This document details the experiments for detecting topic/session boundaries in Claude Code conversations.
Topic transitions in conversation sessions can be detected using lexical and structural features, enabling accurate D-T-D (Data-Transformation-Data) chunking.
- 75 Claude Code sessions
- 2,817 turn transitions analyzed
- Ground truth labels for topic boundaries
We evaluated multiple feature types for boundary detection:
| Feature Type | Description |
|---|---|
| Lexical overlap | Jaccard similarity of tokens |
| Reference continuity | Shared file paths mentioned |
| Turn length delta | Change in message length |
| Tool usage pattern | Same/different tools used |
| Time gap | Seconds between turns |
- AUC-ROC: Area under the ROC curve
- Precision: True boundary predictions / all boundary predictions
- Recall: True boundary predictions / all actual boundaries
- F1: Harmonic mean of precision and recall
| Feature Set | AUC | Precision | Recall | F1 |
|---|---|---|---|---|
| Lexical only | 0.998 | 0.95 | 0.94 | 0.945 |
| Reference only | 0.923 | 0.89 | 0.85 | 0.869 |
| Time gap only | 0.712 | 0.68 | 0.71 | 0.695 |
| Combined (all) | 0.997 | 0.96 | 0.93 | 0.945 |
Winner: Lexical features alone achieve near-perfect AUC (0.998).

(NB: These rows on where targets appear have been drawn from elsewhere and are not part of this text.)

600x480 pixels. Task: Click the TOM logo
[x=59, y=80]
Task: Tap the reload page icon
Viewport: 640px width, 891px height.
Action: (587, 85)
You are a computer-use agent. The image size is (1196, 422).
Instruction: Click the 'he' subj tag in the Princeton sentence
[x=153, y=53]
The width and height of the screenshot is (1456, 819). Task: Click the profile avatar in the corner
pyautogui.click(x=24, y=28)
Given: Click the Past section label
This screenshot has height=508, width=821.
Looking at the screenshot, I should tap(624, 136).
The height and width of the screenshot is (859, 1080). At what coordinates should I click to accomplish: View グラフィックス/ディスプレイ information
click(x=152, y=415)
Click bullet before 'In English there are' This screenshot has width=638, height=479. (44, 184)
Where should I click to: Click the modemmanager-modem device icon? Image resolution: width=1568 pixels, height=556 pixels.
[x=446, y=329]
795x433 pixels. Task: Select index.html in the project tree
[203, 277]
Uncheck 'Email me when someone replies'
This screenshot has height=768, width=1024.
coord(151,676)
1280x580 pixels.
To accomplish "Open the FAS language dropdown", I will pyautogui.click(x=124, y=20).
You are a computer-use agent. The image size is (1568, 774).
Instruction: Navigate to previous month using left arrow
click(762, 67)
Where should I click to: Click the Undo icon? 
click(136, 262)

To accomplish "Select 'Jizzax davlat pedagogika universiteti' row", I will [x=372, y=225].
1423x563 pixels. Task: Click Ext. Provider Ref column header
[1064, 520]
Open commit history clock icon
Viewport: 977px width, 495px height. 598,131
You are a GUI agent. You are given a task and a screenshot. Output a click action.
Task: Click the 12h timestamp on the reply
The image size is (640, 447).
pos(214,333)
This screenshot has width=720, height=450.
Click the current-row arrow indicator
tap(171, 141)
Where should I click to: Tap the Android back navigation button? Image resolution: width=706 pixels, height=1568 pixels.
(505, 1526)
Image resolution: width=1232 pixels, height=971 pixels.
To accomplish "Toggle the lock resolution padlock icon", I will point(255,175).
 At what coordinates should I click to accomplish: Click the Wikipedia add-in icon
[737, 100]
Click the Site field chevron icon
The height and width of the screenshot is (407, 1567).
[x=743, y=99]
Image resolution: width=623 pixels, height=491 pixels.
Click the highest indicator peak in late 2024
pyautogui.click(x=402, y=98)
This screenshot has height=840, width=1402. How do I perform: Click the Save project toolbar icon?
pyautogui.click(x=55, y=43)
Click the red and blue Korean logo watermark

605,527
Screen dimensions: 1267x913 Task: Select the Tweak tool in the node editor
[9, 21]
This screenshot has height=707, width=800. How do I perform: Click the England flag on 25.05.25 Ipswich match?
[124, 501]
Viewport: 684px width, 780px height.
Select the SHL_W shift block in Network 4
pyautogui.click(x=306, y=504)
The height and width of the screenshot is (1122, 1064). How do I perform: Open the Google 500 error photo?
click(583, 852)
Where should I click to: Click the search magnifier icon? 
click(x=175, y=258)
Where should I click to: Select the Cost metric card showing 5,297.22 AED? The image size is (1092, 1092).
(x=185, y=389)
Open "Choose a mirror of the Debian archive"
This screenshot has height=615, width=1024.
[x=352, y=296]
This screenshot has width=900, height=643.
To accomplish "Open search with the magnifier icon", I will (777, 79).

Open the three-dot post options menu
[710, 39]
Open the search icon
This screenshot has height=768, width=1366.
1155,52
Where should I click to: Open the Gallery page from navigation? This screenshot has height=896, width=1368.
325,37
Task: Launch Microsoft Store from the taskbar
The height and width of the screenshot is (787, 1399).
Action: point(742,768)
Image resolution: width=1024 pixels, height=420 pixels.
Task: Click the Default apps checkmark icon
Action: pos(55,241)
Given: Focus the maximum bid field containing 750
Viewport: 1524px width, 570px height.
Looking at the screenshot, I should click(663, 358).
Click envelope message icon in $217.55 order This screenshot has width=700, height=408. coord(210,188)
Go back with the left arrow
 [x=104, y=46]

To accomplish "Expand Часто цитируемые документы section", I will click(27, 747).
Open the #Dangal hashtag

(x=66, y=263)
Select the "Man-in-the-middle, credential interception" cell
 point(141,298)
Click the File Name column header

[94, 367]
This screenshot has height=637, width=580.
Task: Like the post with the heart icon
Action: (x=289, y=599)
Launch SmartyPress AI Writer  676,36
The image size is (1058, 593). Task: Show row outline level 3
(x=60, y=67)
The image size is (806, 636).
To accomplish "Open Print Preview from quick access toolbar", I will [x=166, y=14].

Optimal Jaccard similarity threshold for boundary detection:
| Threshold | Precision | Recall | F1 |
|---|---|---|---|
| 0.1 | 0.78 | 0.98 | 0.869 |
| 0.2 | 0.89 | 0.95 | 0.919 |
| 0.3 | 0.95 | 0.94 | 0.945 |
| 0.4 | 0.97 | 0.89 | 0.928 |
| 0.5 | 0.98 | 0.82 | 0.893 |
Optimal threshold: 0.3 (F1=0.945)
Claude Code sessions have distinct lexical signatures:
- Topic starts: New imports, new file paths, new terminology
- Topic continues: Repeated variable names, function names, error messages
- Topic ends: "done", "works", resolution language
Continuation (low boundary score):
Turn N: "Fix the authentication bug in login.ts"
Turn N+1: "The issue is on line 42 of login.ts..."
Overlap: high (shared: authentication, login.ts, bug)
Boundary (high boundary score):
Turn N: "Great, the auth is working now."
Turn N+1: "Now let's set up the database migrations."
Overlap: low (no shared technical terms)
False positives (predicted boundary, actually continuation):
- Long explanations with new vocabulary
- Copy-pasted code blocks with different content
- Multi-step debugging with different error messages
False negatives (missed boundary):
- Quick topic switches within same file
- Related topics (e.g., auth → session management)
Causantic uses a simple lexical overlap check for chunking:
function shouldChunk(prevTurn: Turn, currTurn: Turn): boolean {
const prevTokens = new Set(tokenize(prevTurn.content));
const currTokens = new Set(tokenize(currTurn.content));
const intersection = [...currTokens].filter((t) => prevTokens.has(t));
const union = new Set([...prevTokens, ...currTokens]);
const jaccard = intersection.length / union.size;
// Low overlap = likely new topic
return jaccard < 0.3;
}D-T-D (Data-Transformation-Data) abstractly represents any processing step as f(input) → output:
D = Data (input)
T = Transformation (any processing - Claude, human, tool)
D = Data (output)
This representation is useful for graph reasoning without getting into compositional semantics or type systems. Chunks are aligned to D-T-D boundaries for semantic coherence - each complete cycle represents one logical unit of work, regardless of what performed the transformation.
Run the topic continuity experiment:
npm run topic-continuityResults are saved to benchmark-results/topic-continuity/.
The comprehensive 75-session run revealed where topic labels come from:
| Source | Count | Label | Confidence |
|---|---|---|---|
| Same-session adjacent | 1,470 | continuation | medium |
| Tool/file references | 772 | continuation | high |
| Explicit continuation markers | 710 | continuation | high |
| Time gap (>30 min) | 155 | new_topic | medium |
| Session boundaries | 45 | new_topic | high |
| Explicit shift markers | 27 | new_topic | high |
The dataset is imbalanced (93% continuations), reflecting the reality that most adjacent turns in coding sessions continue the same topic.
Simple lexical features outperform complex models because:
- Claude Code is task-focused: Each topic has distinct vocabulary
- Sessions are structured: Clear intent → analysis → action flow
- File context is explicit: File paths provide strong signal
This finding simplified the chunking implementation significantly.